Not everyone was dressed up in a dinner jacket losing money at Berkley Square. In the 1960s Robert Fraser was a top modern art dealer, friend of the Rolling Stones (present at the Redlands bust) and heroin addict. While learning the art trade in early 1960s New York he impressed friends by dropping coin change on the floor as not worth carrying around. Harriet Vyner’s 1999 oral biography 'Groovy Bob: The Life and Times of Robert Fraser' is a good read. In the seventies he headed for India and AIDS.


Africa and Elsewhere
Darker Englishmen were about by the time of Lucan's disappearance. In fiction Frederick Forsythe's anonymous English assassin in 1971's 'The Day of the Jackal' summed up the new type of ruthless, amoral and probably dangerously rightist well spoken types. The 1973 film with Edward Fox was good.

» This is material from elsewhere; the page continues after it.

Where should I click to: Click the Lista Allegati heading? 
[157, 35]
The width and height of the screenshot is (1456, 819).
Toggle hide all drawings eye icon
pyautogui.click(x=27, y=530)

Andy Beckett’s 2002 book 'Pinochet in Piccadilly: Britain and Chile's Hidden History' covers the real life ground, although at heart it is an overgrown article about links between Margaret Thatcher and Chilean dictator General Pinochet pumped up with speculation about right-wingers around David Stirling in the 1970s. 'The Wilson Plot: How the Spycatchers and Their American Allies Tried to Overthrow the British Government' provides background to Stirling's activities with allegations that members of the establishment believed Labour Prime Minister Harold Wilson was a KGB agent.

But golden youths made a comeback with writer Bruce Chatwin. Educated, talented, bisexual Chatwin had made his mark at auctioneers Sotheby’s but burst onto the wider world as journalist and author. His icy, etched style and love of the esoteric – from nomads to Ernst Junger, Russian Futurism to Jackie Kennedy - made him great but in his lifetime he was known primarily as a travel writer. Non-fiction 1989 collection 'What am I Doing Here' is essential, 1988 novel 'Utz' good and Nicholas Shakespeare's 1999 biography very good.

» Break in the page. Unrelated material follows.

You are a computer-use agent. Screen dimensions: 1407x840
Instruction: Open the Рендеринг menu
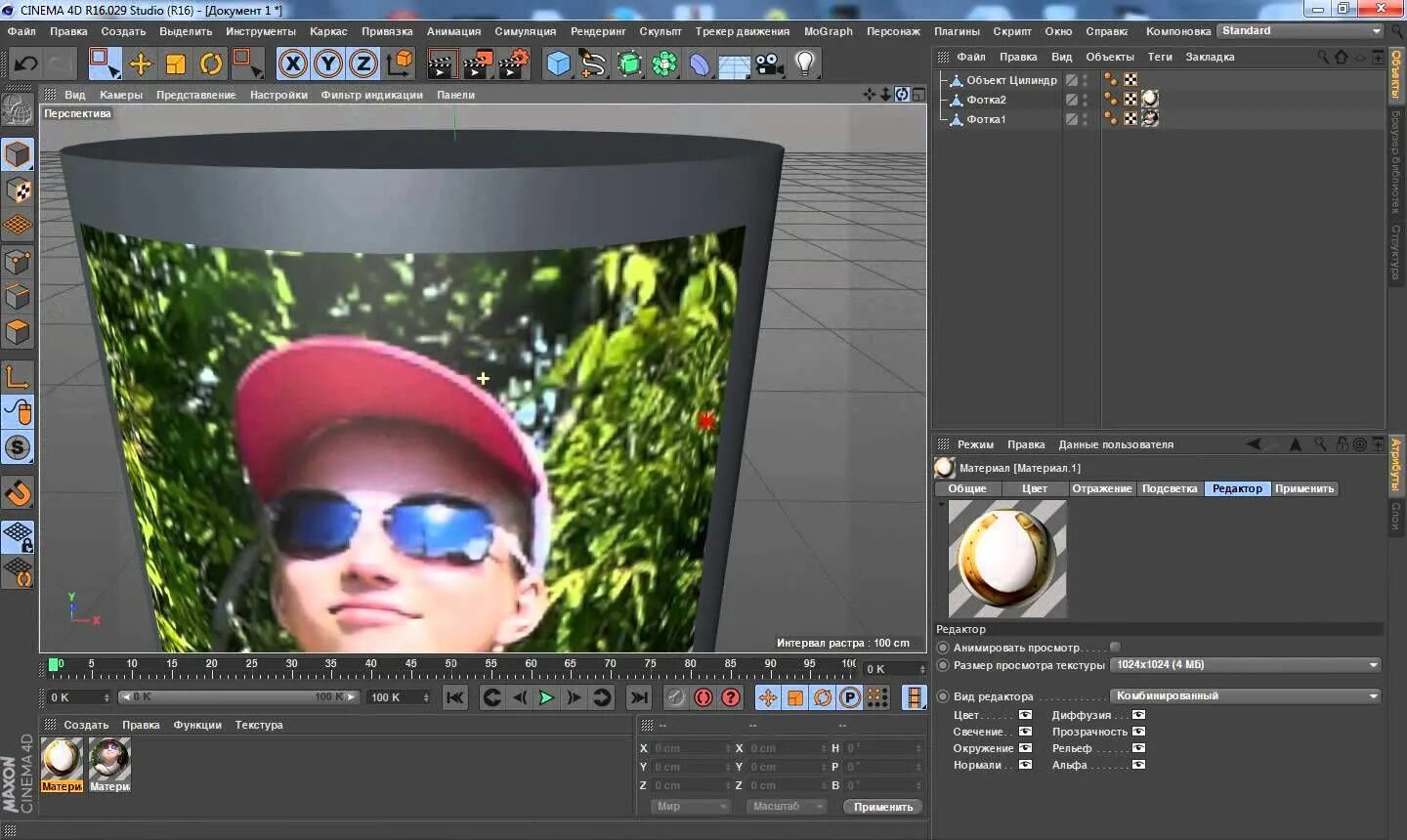click(597, 30)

Chatwin loved Africa and experienced the grim aftermath of an attempted 1976 coup in Benin when he was suspected of being one of the foreign mercenaries involved under the command of Frenchman Bob Denard, who tells his side of the story in 'Corsaire de la Republique'.

Forsythe's third novel 'The Dogs of War' about overthrowing a corrupt African dictatorship was based on his apparently real attempt to put together an earlier coup in Equatorial Guinea. Thirty years later Englishman Simon Mann tried the same deal with the help of, among others, Mark Thatcher - son of the former Prime Minister and ultimate remittance man. The coup went wrong and Mann ended up in a hellhole jail in Equatorial Guinea. The tale is told well in 'The Wonga Coup: Simon Mann's Plot to Seize Oil Billions in Africa' by Adam Roberts (2006).

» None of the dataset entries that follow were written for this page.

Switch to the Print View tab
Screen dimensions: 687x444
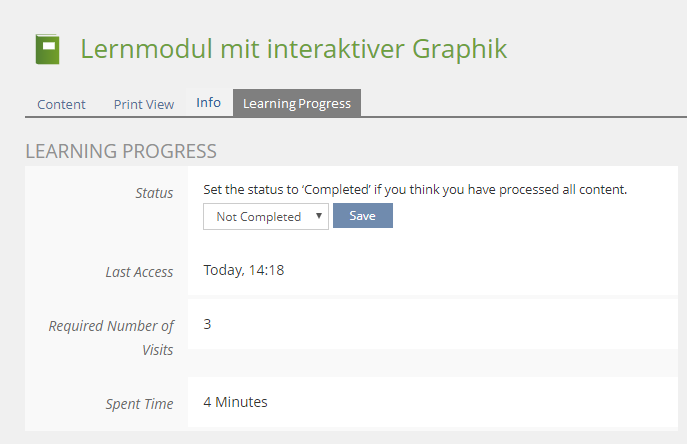click(143, 104)
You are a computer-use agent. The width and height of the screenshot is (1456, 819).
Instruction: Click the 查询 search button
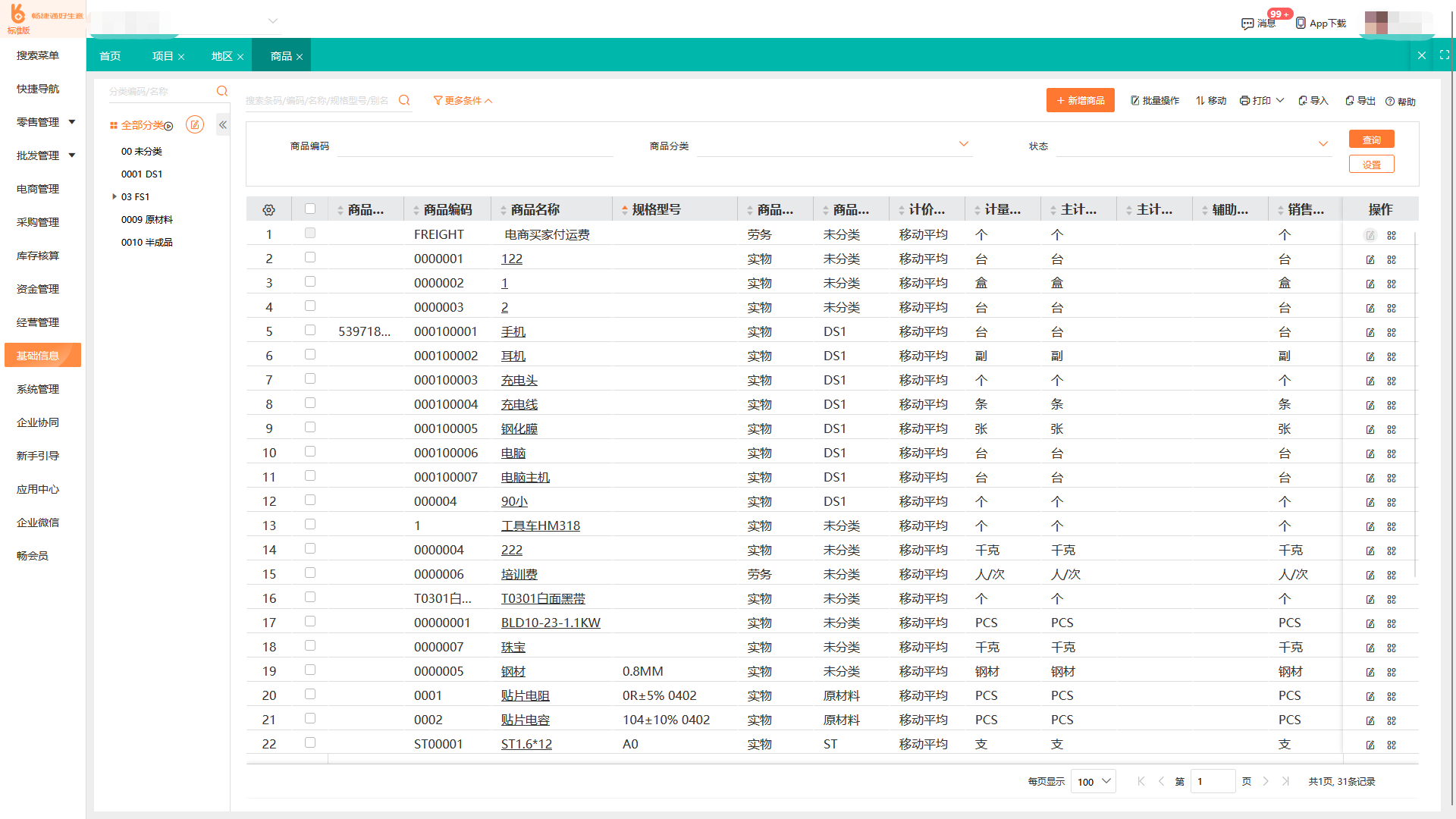pos(1371,139)
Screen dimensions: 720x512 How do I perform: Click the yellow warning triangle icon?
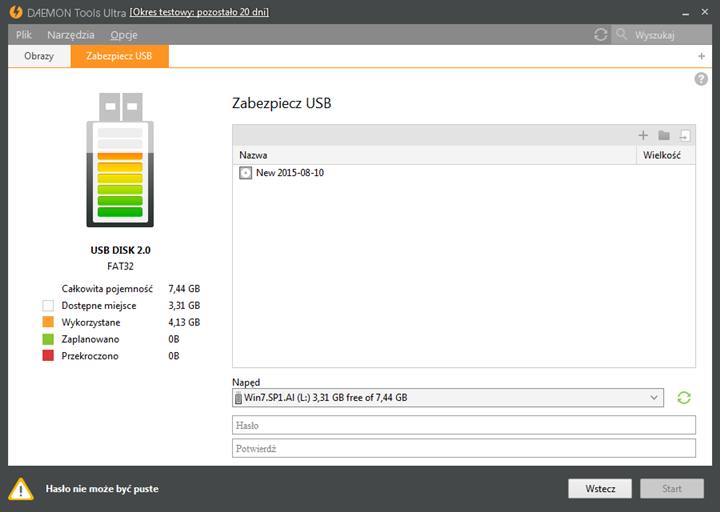(x=21, y=489)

For a fictionalised account of recent black sheep see Edward St Aubyn's three semi-autobiographical novels 'Never Mind', 'Bad News' and 'Some Hope', most recently combined in 2006's 'Some Hope: A Triology'. The 1982 film 'Privileged' about rich types at Oxford University has its fans. Woody Allen’s 'Match Point' (2005) should not work, with its luxurious London apartments masquerading as down market hovels, unsubtle Dostoevsky references, and rich families who like both the opera and Andrew Lloyd Weber. But it succeeds because Allen, inadvertently, taps into a fantasy of London upper class life that bears little relation to the truth but feels like a warm champagne bath to anyone who enjoyed 'Brideshead Revisited'' and wants a version with mobile phones and murder. All that despite the script originally having been set in the Hamptons.

For other American film versions of this type see Whit Stillman's 1990 'Metropolitan' and 1998 'The Last Days of Disco'. Also the off-beat take of 'A New Leaf' (1971) with Walther Mathau, oddly convincing as a playboy running short of money, despite having a face like a bulldog chewing a wasp.


Dealing With Grimes

Well, there you have it. One hundred years of bankrupt aristocrats, corrupt golden youths, and frankly untrustworthy remittance men. Perhaps it gave you some ideas. Grimes is due soon. Best pick a spot to greet him. By the roaring fireplace, beneath the portrait of the seventh Earl? Or looking reflectively at the Big Game trophies on the wall, with their brass plaques? That gazelle put a bit of a fight. Or perhaps behind the door with a poker in your hand? Yes, that might be the best place. Bon chance old chap. Give Grimes my regards.